* **Stated goal**
Return, character for character, every line of the entries below from the one containing "How do I perform: Open" down to the one containing "This screenshot has width=1176, height=1036.", with both of those lines included.

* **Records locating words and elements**
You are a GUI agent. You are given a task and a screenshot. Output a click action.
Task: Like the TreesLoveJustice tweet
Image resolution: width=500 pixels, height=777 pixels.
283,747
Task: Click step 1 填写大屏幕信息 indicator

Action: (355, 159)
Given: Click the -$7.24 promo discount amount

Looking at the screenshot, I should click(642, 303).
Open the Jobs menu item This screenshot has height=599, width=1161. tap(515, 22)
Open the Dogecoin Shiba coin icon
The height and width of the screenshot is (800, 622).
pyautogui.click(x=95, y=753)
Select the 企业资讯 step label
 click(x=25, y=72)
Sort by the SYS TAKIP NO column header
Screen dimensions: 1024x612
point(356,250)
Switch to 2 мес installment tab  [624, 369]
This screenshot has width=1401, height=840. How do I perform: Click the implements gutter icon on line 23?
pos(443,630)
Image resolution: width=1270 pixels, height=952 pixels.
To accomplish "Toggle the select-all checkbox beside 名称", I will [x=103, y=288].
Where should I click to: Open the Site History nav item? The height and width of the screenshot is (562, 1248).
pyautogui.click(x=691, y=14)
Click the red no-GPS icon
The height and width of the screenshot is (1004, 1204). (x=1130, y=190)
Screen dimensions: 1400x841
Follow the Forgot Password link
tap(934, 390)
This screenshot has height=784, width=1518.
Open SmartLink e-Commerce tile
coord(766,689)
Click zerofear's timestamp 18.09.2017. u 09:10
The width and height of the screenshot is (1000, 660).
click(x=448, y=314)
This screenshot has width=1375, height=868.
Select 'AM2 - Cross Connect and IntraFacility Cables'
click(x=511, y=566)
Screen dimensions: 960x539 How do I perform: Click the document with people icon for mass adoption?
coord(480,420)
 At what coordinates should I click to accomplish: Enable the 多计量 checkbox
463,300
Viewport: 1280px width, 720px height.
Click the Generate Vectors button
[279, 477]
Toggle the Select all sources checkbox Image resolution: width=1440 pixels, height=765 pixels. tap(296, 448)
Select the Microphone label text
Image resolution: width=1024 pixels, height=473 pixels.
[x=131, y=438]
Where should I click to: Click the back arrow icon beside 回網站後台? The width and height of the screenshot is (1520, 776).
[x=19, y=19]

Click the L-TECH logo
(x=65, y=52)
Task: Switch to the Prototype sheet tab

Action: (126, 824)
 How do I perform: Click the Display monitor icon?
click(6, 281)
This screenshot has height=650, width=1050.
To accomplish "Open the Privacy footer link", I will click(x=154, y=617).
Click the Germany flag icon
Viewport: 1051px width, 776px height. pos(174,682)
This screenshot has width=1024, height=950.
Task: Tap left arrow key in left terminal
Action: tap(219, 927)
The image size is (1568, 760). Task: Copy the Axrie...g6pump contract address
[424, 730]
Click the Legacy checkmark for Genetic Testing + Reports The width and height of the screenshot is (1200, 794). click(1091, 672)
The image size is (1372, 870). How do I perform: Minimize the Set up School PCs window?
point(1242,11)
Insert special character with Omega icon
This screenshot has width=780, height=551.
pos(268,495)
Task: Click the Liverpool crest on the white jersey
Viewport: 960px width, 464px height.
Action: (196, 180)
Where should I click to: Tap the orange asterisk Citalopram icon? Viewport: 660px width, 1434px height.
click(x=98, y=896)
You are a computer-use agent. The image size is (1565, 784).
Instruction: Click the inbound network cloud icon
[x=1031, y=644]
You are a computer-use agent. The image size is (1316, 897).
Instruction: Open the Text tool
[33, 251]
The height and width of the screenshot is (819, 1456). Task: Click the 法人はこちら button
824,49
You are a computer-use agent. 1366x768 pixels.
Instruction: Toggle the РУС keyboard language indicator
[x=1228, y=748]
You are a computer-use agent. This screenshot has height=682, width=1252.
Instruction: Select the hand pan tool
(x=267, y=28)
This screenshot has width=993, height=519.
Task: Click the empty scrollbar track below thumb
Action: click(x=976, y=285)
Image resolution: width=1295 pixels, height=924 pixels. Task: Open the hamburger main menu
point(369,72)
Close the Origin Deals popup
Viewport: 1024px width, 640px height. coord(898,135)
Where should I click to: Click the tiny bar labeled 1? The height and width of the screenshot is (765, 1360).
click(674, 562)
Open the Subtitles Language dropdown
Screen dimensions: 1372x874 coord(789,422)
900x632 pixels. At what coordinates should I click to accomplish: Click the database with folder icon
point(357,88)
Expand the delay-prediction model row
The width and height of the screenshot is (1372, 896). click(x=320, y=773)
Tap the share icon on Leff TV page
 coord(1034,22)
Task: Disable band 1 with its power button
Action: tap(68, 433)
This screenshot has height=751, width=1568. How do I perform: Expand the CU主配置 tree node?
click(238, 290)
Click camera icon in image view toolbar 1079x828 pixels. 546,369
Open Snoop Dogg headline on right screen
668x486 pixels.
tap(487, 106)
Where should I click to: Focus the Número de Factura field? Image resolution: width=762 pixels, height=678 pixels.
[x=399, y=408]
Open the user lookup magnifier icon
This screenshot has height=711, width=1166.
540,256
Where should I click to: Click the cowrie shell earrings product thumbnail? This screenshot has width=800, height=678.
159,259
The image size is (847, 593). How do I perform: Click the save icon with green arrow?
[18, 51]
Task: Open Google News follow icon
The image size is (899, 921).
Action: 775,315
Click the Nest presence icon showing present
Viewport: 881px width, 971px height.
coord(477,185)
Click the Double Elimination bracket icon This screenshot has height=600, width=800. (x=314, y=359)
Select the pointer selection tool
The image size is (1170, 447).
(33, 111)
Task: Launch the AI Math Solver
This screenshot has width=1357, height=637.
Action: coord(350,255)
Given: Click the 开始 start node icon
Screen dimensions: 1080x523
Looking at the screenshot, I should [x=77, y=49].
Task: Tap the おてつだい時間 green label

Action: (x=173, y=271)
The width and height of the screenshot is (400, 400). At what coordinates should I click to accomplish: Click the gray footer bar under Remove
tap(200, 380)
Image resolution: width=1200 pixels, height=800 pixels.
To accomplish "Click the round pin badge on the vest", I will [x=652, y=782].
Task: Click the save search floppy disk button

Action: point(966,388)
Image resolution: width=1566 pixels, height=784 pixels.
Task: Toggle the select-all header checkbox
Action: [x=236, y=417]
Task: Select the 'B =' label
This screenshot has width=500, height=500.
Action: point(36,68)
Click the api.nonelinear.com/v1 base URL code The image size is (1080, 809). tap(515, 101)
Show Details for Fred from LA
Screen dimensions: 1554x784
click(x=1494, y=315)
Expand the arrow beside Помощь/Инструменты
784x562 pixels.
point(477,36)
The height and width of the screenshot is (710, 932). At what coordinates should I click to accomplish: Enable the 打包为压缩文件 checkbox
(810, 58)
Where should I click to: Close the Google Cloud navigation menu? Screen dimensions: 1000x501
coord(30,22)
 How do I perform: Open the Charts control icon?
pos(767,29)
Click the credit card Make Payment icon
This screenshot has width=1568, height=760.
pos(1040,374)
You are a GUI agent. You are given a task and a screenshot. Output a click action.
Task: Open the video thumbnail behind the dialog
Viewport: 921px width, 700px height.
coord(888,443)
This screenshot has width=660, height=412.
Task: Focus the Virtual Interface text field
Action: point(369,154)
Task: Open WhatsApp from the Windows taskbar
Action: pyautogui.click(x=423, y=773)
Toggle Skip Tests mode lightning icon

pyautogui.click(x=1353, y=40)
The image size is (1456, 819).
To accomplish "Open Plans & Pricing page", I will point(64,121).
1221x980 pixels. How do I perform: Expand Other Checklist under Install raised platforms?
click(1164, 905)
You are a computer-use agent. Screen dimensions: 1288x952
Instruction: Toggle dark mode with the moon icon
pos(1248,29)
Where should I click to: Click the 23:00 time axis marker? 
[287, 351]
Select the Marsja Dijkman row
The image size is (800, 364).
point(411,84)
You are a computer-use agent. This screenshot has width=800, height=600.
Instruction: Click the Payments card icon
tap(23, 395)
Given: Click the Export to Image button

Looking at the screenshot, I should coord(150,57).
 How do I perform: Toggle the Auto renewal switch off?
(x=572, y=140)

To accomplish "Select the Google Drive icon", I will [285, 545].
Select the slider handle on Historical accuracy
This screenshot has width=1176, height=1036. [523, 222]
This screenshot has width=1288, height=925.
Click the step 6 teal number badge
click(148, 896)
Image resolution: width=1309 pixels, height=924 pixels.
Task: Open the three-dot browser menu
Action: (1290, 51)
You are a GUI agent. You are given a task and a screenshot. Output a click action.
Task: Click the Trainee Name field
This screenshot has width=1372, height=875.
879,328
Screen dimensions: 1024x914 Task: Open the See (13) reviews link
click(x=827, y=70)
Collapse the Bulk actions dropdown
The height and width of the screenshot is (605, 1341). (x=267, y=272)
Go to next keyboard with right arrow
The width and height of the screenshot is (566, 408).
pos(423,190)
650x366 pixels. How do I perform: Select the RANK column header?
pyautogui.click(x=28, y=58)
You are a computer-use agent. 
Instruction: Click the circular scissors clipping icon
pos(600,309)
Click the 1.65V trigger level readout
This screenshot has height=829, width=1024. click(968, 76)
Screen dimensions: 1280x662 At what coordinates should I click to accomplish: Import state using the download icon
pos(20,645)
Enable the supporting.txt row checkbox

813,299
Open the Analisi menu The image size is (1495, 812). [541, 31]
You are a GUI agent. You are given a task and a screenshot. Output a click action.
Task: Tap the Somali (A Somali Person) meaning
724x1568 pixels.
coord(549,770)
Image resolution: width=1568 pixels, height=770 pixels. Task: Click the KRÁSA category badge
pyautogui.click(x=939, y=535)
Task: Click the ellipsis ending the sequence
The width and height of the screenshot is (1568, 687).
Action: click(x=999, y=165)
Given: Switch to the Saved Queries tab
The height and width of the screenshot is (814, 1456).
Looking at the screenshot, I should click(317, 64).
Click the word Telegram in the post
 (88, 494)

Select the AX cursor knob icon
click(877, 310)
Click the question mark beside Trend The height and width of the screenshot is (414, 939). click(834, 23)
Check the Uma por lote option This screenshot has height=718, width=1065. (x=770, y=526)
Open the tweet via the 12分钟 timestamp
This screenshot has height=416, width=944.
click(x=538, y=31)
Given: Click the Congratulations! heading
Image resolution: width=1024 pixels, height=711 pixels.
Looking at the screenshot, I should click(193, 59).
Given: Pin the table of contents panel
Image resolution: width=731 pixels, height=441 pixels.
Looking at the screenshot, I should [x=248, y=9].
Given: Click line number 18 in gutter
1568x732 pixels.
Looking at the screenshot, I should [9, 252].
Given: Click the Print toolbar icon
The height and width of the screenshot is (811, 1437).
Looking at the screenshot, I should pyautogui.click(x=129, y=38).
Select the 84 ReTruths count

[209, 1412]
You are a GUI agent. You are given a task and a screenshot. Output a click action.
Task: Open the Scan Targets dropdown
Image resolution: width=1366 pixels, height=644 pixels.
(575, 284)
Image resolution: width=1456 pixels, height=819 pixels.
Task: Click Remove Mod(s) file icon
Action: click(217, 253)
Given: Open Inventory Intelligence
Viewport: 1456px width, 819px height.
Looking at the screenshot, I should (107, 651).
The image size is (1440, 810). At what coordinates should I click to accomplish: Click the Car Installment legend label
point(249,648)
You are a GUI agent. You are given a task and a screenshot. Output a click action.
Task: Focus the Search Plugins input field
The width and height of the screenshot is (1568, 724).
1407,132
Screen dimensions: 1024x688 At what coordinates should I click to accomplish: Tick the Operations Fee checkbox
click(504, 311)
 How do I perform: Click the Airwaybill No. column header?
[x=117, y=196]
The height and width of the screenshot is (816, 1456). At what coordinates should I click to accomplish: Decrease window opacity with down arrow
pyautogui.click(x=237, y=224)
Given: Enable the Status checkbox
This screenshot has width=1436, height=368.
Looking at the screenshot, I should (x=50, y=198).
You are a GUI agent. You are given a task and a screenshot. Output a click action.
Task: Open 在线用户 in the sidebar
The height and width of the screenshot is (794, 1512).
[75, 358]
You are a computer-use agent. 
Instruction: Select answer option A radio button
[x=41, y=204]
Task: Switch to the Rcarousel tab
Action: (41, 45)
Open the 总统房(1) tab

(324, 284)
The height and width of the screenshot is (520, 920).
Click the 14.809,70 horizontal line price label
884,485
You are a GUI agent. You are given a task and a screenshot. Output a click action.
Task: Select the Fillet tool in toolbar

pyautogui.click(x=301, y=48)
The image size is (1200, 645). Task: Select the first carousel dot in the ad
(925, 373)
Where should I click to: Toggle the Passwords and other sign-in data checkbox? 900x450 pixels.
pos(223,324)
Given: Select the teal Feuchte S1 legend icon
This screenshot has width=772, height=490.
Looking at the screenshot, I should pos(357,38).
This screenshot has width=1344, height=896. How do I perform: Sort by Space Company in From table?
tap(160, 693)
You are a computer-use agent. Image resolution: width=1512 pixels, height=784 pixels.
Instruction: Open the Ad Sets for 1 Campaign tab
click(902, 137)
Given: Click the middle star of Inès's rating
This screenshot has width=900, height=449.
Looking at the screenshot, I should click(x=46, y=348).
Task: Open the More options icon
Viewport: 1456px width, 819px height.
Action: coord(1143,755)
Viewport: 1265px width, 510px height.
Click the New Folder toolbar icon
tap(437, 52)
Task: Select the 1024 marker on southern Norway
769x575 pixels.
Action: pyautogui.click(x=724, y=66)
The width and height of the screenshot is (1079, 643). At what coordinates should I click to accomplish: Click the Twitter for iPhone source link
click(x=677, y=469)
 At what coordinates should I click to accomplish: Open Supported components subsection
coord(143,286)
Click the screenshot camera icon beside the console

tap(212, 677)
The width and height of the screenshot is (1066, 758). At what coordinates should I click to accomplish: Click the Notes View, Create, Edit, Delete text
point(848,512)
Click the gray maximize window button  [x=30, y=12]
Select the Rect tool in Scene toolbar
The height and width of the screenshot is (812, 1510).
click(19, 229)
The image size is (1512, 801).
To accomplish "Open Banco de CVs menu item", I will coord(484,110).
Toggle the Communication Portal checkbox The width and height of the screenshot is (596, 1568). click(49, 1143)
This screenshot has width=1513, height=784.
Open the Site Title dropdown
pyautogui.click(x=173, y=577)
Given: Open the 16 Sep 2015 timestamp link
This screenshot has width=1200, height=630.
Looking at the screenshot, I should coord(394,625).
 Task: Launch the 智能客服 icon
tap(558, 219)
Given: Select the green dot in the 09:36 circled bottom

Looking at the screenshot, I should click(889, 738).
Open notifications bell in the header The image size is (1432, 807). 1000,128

* **The completed task**
 How do I perform: Open the Charts control icon?
pos(767,29)
Click the credit card Make Payment icon
This screenshot has width=1568, height=760.
pos(1040,374)
You are a GUI agent. You are given a task and a screenshot. Output a click action.
Task: Open the video thumbnail behind the dialog
Viewport: 921px width, 700px height.
coord(888,443)
This screenshot has width=660, height=412.
Task: Focus the Virtual Interface text field
Action: point(369,154)
Task: Open WhatsApp from the Windows taskbar
Action: pyautogui.click(x=423, y=773)
Toggle Skip Tests mode lightning icon

pyautogui.click(x=1353, y=40)
The image size is (1456, 819).
To accomplish "Open Plans & Pricing page", I will point(64,121).
1221x980 pixels. How do I perform: Expand Other Checklist under Install raised platforms?
click(1164, 905)
You are a computer-use agent. Screen dimensions: 1288x952
Instruction: Toggle dark mode with the moon icon
pos(1248,29)
Where should I click to: Click the 23:00 time axis marker? 
[287, 351]
Select the Marsja Dijkman row
The image size is (800, 364).
point(411,84)
You are a computer-use agent. This screenshot has width=800, height=600.
Instruction: Click the Payments card icon
tap(23, 395)
Given: Click the Export to Image button

Looking at the screenshot, I should coord(150,57).
 How do I perform: Toggle the Auto renewal switch off?
(x=572, y=140)

To accomplish "Select the Google Drive icon", I will [285, 545].
Select the slider handle on Historical accuracy
This screenshot has width=1176, height=1036. [523, 222]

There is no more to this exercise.